*** Opening INPUT MATERIAL ***
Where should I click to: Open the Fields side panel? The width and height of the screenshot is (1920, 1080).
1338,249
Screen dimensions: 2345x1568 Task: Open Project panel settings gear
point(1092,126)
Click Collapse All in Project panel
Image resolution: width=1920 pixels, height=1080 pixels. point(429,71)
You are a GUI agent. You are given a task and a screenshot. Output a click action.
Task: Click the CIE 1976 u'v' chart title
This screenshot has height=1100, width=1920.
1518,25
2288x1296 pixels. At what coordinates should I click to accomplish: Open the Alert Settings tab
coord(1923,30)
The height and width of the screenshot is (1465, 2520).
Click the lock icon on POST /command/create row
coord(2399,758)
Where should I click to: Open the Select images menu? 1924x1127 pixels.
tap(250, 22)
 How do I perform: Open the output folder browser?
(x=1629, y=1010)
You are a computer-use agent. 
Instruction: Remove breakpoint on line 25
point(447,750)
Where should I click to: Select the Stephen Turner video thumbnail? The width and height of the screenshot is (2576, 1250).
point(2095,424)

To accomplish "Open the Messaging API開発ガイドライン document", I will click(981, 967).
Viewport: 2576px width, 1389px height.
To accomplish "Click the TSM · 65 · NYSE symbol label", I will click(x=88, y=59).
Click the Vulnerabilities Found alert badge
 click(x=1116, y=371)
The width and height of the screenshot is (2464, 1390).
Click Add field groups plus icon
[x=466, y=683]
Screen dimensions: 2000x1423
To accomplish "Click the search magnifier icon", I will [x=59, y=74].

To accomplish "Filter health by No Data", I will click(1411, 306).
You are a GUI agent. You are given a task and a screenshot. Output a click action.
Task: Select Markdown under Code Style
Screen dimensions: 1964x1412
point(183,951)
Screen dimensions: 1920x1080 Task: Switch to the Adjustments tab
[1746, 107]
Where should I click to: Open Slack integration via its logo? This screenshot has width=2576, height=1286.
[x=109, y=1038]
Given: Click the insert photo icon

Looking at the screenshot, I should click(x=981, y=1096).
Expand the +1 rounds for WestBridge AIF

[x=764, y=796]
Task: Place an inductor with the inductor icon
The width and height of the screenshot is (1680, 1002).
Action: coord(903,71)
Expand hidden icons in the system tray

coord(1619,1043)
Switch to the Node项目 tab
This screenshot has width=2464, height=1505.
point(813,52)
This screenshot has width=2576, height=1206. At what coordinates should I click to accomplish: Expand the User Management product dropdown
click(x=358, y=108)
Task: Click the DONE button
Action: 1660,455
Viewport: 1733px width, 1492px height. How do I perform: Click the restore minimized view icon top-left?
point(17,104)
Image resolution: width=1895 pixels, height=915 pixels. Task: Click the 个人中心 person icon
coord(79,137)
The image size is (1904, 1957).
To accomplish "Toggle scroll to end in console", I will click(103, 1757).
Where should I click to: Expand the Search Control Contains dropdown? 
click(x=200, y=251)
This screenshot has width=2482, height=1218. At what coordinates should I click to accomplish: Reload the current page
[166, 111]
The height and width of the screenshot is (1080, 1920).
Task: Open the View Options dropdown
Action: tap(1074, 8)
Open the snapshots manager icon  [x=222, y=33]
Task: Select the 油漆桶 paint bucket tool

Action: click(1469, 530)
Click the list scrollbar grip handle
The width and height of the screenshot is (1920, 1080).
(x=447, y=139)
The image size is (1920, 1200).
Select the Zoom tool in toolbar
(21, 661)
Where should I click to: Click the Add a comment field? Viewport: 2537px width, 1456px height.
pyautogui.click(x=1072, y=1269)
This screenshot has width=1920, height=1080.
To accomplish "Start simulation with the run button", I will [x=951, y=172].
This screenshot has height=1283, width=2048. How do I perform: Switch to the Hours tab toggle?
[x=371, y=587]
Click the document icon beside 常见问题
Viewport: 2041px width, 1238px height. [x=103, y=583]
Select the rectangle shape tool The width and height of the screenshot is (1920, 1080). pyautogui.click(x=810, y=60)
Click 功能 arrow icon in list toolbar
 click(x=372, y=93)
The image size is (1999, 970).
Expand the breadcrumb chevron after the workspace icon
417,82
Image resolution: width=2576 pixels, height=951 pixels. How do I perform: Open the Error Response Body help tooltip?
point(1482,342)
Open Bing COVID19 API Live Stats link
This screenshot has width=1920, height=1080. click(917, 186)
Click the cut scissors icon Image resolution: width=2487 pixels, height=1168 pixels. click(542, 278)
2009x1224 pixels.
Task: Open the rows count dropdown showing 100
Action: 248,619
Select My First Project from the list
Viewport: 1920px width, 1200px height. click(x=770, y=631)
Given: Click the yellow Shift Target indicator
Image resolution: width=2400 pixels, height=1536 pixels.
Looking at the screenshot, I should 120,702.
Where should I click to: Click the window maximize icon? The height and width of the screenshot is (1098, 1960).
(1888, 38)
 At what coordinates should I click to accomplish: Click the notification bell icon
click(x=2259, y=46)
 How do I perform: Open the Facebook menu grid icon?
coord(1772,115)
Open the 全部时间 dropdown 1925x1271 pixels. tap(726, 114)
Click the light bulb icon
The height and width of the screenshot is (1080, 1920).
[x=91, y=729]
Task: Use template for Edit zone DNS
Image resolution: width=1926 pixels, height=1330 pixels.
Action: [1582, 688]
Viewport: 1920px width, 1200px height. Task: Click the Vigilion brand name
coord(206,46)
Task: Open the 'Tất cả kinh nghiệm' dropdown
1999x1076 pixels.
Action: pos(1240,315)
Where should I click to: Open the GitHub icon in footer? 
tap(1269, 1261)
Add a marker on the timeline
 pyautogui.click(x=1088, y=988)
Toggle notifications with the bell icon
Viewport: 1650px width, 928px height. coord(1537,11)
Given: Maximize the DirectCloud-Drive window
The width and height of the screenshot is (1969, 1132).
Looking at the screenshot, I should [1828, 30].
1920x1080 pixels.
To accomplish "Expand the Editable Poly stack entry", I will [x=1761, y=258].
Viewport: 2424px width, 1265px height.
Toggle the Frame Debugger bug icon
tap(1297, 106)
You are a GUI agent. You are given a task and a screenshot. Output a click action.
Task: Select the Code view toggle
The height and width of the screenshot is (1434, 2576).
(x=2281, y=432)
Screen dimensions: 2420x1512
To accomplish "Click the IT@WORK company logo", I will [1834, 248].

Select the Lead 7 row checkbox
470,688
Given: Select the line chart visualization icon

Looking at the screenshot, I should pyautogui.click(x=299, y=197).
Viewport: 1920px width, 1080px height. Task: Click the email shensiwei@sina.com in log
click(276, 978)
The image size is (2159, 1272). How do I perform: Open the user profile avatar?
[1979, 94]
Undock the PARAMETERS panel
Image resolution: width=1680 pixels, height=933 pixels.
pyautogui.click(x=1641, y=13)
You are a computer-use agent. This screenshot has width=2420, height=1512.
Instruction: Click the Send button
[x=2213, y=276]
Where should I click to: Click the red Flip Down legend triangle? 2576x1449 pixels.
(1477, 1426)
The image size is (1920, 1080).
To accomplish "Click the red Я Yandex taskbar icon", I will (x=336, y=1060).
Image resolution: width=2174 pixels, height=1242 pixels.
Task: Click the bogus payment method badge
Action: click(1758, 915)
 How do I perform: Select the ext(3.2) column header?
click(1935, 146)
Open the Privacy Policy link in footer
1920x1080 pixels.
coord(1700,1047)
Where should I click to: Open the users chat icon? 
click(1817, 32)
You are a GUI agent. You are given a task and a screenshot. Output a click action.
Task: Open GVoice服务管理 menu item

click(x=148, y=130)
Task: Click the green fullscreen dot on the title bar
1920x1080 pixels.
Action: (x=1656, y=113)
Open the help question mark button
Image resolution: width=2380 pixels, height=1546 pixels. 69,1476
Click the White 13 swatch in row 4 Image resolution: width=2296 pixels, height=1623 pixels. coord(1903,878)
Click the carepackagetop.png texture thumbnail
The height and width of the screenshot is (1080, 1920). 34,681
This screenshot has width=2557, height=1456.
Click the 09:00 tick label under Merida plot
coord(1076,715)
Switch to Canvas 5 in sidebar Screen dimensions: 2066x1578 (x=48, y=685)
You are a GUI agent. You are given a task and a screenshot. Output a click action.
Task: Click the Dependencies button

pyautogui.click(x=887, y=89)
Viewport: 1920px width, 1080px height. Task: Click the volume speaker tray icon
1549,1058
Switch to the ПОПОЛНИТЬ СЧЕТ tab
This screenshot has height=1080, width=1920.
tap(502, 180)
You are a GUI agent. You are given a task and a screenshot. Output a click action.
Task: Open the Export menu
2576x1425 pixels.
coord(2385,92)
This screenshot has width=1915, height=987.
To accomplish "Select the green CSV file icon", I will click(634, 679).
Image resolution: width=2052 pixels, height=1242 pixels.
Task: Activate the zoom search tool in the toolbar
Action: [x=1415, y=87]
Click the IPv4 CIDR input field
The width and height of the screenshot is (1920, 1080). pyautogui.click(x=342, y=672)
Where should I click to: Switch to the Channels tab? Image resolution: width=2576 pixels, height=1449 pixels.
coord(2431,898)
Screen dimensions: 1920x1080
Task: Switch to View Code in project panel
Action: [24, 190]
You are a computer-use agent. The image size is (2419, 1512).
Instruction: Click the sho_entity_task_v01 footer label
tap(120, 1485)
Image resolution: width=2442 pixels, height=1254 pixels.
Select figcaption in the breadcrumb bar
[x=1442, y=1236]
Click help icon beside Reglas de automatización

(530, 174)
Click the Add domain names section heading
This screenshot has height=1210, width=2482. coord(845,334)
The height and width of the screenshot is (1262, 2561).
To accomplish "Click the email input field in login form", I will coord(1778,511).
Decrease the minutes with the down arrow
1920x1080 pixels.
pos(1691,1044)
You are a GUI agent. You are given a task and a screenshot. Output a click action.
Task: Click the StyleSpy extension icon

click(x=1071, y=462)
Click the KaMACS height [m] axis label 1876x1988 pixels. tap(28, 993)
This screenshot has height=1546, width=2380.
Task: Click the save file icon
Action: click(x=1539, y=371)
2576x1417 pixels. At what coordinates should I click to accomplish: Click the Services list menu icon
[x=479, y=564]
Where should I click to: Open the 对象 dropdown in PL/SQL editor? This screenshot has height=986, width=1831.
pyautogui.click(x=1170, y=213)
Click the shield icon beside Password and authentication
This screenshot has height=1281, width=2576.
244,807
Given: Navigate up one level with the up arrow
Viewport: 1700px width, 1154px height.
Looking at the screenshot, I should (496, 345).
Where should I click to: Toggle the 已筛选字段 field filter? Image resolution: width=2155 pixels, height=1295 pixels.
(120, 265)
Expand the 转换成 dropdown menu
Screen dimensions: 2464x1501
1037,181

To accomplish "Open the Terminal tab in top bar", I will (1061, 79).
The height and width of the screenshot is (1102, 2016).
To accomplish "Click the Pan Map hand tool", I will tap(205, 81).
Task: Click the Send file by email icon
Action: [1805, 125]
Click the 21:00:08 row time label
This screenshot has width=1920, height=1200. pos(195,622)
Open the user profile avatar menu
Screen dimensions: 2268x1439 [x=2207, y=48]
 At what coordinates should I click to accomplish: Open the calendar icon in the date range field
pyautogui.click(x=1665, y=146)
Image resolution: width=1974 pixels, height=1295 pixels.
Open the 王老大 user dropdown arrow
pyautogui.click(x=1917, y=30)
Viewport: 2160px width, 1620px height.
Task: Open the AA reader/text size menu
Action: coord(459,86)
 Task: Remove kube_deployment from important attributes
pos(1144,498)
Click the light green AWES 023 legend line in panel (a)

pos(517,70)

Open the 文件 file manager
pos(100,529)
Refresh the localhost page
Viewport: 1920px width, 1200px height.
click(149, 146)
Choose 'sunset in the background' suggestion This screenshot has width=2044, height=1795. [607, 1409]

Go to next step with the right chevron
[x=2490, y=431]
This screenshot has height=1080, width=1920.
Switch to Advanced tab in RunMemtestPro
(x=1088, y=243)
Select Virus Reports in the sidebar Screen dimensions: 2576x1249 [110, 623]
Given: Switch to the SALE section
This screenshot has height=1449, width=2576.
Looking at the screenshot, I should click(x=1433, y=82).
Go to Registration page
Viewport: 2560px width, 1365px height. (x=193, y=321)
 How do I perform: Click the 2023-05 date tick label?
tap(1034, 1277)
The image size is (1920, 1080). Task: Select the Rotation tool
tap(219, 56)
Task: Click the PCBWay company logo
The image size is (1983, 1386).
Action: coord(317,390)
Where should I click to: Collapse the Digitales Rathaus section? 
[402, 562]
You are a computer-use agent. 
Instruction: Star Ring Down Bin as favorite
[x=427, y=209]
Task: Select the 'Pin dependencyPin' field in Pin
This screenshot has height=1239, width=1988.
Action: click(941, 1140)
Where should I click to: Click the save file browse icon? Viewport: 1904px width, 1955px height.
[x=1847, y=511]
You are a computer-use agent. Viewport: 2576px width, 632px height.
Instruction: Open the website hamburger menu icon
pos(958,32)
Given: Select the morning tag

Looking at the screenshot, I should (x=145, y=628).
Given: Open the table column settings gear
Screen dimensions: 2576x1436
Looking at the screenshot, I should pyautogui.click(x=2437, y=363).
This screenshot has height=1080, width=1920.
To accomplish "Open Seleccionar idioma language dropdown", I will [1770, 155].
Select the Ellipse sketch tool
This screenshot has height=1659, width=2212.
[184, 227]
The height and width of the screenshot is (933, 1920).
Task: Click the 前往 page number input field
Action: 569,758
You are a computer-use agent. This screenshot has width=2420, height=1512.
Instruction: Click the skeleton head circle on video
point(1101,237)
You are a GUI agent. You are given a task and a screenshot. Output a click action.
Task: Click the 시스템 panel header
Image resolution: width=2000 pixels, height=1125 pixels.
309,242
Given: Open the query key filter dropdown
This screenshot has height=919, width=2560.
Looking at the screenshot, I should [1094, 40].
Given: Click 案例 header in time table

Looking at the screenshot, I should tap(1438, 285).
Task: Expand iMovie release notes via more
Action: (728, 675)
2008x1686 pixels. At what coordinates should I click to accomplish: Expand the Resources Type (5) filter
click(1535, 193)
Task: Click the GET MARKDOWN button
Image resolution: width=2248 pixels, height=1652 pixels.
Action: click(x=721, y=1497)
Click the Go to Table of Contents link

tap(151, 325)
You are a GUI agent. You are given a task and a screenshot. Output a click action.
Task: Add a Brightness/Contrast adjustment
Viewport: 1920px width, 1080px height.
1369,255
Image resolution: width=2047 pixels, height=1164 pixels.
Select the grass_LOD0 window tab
*** Closing INPUT MATERIAL ***
EXERCISE INSTRUCTIONS:
Which lines above contain the word "company"? List them.

ANSWER SPACE:
To accomplish "Click the IT@WORK company logo", I will [1834, 248].
Task: Click the PCBWay company logo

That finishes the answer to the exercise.